SET PROBLEM: Reproduce all of the records below verbatim, line for line, without changing anything.

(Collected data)

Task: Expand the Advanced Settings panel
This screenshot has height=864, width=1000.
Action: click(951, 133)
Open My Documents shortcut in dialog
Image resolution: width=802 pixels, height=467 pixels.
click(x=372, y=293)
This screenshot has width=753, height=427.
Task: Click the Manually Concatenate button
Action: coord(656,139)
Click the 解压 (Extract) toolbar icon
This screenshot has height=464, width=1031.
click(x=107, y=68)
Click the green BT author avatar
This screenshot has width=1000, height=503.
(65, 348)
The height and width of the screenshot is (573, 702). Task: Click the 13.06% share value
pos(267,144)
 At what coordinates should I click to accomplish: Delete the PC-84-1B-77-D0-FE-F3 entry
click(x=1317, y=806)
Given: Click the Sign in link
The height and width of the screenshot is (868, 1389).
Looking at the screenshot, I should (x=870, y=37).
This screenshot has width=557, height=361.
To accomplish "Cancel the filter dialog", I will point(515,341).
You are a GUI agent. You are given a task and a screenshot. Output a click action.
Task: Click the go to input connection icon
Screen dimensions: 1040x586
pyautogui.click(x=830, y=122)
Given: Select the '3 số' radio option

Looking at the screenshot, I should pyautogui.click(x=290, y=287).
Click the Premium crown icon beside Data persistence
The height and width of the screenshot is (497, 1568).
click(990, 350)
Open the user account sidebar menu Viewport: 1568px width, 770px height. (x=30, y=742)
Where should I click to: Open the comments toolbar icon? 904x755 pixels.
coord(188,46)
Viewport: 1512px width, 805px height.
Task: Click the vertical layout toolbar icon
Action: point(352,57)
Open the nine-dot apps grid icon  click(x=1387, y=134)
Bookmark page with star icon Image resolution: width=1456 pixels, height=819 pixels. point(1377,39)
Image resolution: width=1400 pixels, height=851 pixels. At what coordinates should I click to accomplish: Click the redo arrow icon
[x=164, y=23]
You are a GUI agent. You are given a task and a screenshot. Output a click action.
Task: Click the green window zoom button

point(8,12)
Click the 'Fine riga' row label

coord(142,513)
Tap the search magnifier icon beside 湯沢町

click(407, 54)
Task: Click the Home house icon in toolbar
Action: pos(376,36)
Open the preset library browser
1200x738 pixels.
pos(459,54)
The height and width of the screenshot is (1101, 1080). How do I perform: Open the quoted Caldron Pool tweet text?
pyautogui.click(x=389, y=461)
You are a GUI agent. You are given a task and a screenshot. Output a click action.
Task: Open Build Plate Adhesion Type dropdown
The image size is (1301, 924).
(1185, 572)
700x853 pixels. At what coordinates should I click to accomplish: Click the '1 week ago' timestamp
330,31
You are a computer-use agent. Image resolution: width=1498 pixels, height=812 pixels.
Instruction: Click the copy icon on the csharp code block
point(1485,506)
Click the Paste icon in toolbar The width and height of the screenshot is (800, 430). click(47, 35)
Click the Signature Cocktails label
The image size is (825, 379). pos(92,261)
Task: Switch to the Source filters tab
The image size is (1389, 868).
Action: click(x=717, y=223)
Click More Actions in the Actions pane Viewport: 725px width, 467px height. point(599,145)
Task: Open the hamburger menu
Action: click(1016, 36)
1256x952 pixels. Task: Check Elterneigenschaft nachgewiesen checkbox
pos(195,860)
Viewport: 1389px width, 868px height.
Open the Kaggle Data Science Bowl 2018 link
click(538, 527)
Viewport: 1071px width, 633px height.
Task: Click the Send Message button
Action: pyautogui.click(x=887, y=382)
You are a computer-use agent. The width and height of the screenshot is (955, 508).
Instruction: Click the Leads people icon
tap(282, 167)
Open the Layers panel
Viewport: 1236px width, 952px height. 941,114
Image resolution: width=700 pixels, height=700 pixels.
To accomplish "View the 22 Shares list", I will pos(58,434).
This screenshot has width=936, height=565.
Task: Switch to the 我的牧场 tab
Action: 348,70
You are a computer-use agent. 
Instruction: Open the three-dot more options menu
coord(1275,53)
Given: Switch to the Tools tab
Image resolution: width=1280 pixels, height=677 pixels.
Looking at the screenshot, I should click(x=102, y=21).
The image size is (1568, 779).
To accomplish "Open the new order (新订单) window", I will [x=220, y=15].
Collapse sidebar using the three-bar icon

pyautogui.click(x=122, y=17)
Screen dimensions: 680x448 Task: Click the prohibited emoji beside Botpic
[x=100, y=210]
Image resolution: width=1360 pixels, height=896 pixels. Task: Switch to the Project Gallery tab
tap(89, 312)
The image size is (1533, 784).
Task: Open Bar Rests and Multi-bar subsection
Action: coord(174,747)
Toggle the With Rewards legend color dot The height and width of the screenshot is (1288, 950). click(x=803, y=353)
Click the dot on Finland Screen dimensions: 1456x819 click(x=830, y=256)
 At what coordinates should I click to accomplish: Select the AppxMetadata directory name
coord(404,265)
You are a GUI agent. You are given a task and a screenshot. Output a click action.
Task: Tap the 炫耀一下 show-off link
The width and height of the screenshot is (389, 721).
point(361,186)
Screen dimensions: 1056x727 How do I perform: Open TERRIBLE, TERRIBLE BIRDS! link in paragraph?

RESPONSE FOR THIS EXERCISE:
Task: Expand the Advanced Settings panel
This screenshot has height=864, width=1000.
Action: click(951, 133)
Open My Documents shortcut in dialog
Image resolution: width=802 pixels, height=467 pixels.
click(x=372, y=293)
This screenshot has width=753, height=427.
Task: Click the Manually Concatenate button
Action: coord(656,139)
Click the 解压 (Extract) toolbar icon
This screenshot has height=464, width=1031.
click(x=107, y=68)
Click the green BT author avatar
This screenshot has width=1000, height=503.
(65, 348)
The height and width of the screenshot is (573, 702). Task: Click the 13.06% share value
pos(267,144)
 At what coordinates should I click to accomplish: Delete the PC-84-1B-77-D0-FE-F3 entry
click(x=1317, y=806)
Given: Click the Sign in link
The height and width of the screenshot is (868, 1389).
Looking at the screenshot, I should (x=870, y=37).
This screenshot has width=557, height=361.
To accomplish "Cancel the filter dialog", I will point(515,341).
You are a GUI agent. You are given a task and a screenshot. Output a click action.
Task: Click the go to input connection icon
Screen dimensions: 1040x586
pyautogui.click(x=830, y=122)
Given: Select the '3 số' radio option

Looking at the screenshot, I should pyautogui.click(x=290, y=287).
Click the Premium crown icon beside Data persistence
The height and width of the screenshot is (497, 1568).
click(990, 350)
Open the user account sidebar menu Viewport: 1568px width, 770px height. (x=30, y=742)
Where should I click to: Open the comments toolbar icon? 904x755 pixels.
coord(188,46)
Viewport: 1512px width, 805px height.
Task: Click the vertical layout toolbar icon
Action: point(352,57)
Open the nine-dot apps grid icon  click(x=1387, y=134)
Bookmark page with star icon Image resolution: width=1456 pixels, height=819 pixels. point(1377,39)
Image resolution: width=1400 pixels, height=851 pixels. At what coordinates should I click to accomplish: Click the redo arrow icon
[x=164, y=23]
You are a GUI agent. You are given a task and a screenshot. Output a click action.
Task: Click the green window zoom button

point(8,12)
Click the 'Fine riga' row label

coord(142,513)
Tap the search magnifier icon beside 湯沢町

click(407, 54)
Task: Click the Home house icon in toolbar
Action: pos(376,36)
Open the preset library browser
1200x738 pixels.
pos(459,54)
The height and width of the screenshot is (1101, 1080). How do I perform: Open the quoted Caldron Pool tweet text?
pyautogui.click(x=389, y=461)
You are a GUI agent. You are given a task and a screenshot. Output a click action.
Task: Open Build Plate Adhesion Type dropdown
The image size is (1301, 924).
(1185, 572)
700x853 pixels. At what coordinates should I click to accomplish: Click the '1 week ago' timestamp
330,31
You are a computer-use agent. Image resolution: width=1498 pixels, height=812 pixels.
Instruction: Click the copy icon on the csharp code block
point(1485,506)
Click the Paste icon in toolbar The width and height of the screenshot is (800, 430). click(47, 35)
Click the Signature Cocktails label
The image size is (825, 379). pos(92,261)
Task: Switch to the Source filters tab
The image size is (1389, 868).
Action: click(x=717, y=223)
Click More Actions in the Actions pane Viewport: 725px width, 467px height. point(599,145)
Task: Open the hamburger menu
Action: click(1016, 36)
1256x952 pixels. Task: Check Elterneigenschaft nachgewiesen checkbox
pos(195,860)
Viewport: 1389px width, 868px height.
Open the Kaggle Data Science Bowl 2018 link
click(538, 527)
Viewport: 1071px width, 633px height.
Task: Click the Send Message button
Action: pyautogui.click(x=887, y=382)
You are a computer-use agent. The width and height of the screenshot is (955, 508).
Instruction: Click the Leads people icon
tap(282, 167)
Open the Layers panel
Viewport: 1236px width, 952px height. 941,114
Image resolution: width=700 pixels, height=700 pixels.
To accomplish "View the 22 Shares list", I will pos(58,434).
This screenshot has width=936, height=565.
Task: Switch to the 我的牧场 tab
Action: 348,70
You are a computer-use agent. 
Instruction: Open the three-dot more options menu
coord(1275,53)
Given: Switch to the Tools tab
Image resolution: width=1280 pixels, height=677 pixels.
Looking at the screenshot, I should click(x=102, y=21).
The image size is (1568, 779).
To accomplish "Open the new order (新订单) window", I will [x=220, y=15].
Collapse sidebar using the three-bar icon

pyautogui.click(x=122, y=17)
Screen dimensions: 680x448 Task: Click the prohibited emoji beside Botpic
[x=100, y=210]
Image resolution: width=1360 pixels, height=896 pixels. Task: Switch to the Project Gallery tab
tap(89, 312)
The image size is (1533, 784).
Task: Open Bar Rests and Multi-bar subsection
Action: coord(174,747)
Toggle the With Rewards legend color dot The height and width of the screenshot is (1288, 950). click(x=803, y=353)
Click the dot on Finland Screen dimensions: 1456x819 click(x=830, y=256)
 At what coordinates should I click to accomplish: Select the AppxMetadata directory name
coord(404,265)
You are a GUI agent. You are given a task and a screenshot. Output a click action.
Task: Tap the 炫耀一下 show-off link
The width and height of the screenshot is (389, 721).
point(361,186)
Screen dimensions: 1056x727 How do I perform: Open TERRIBLE, TERRIBLE BIRDS! link in paragraph?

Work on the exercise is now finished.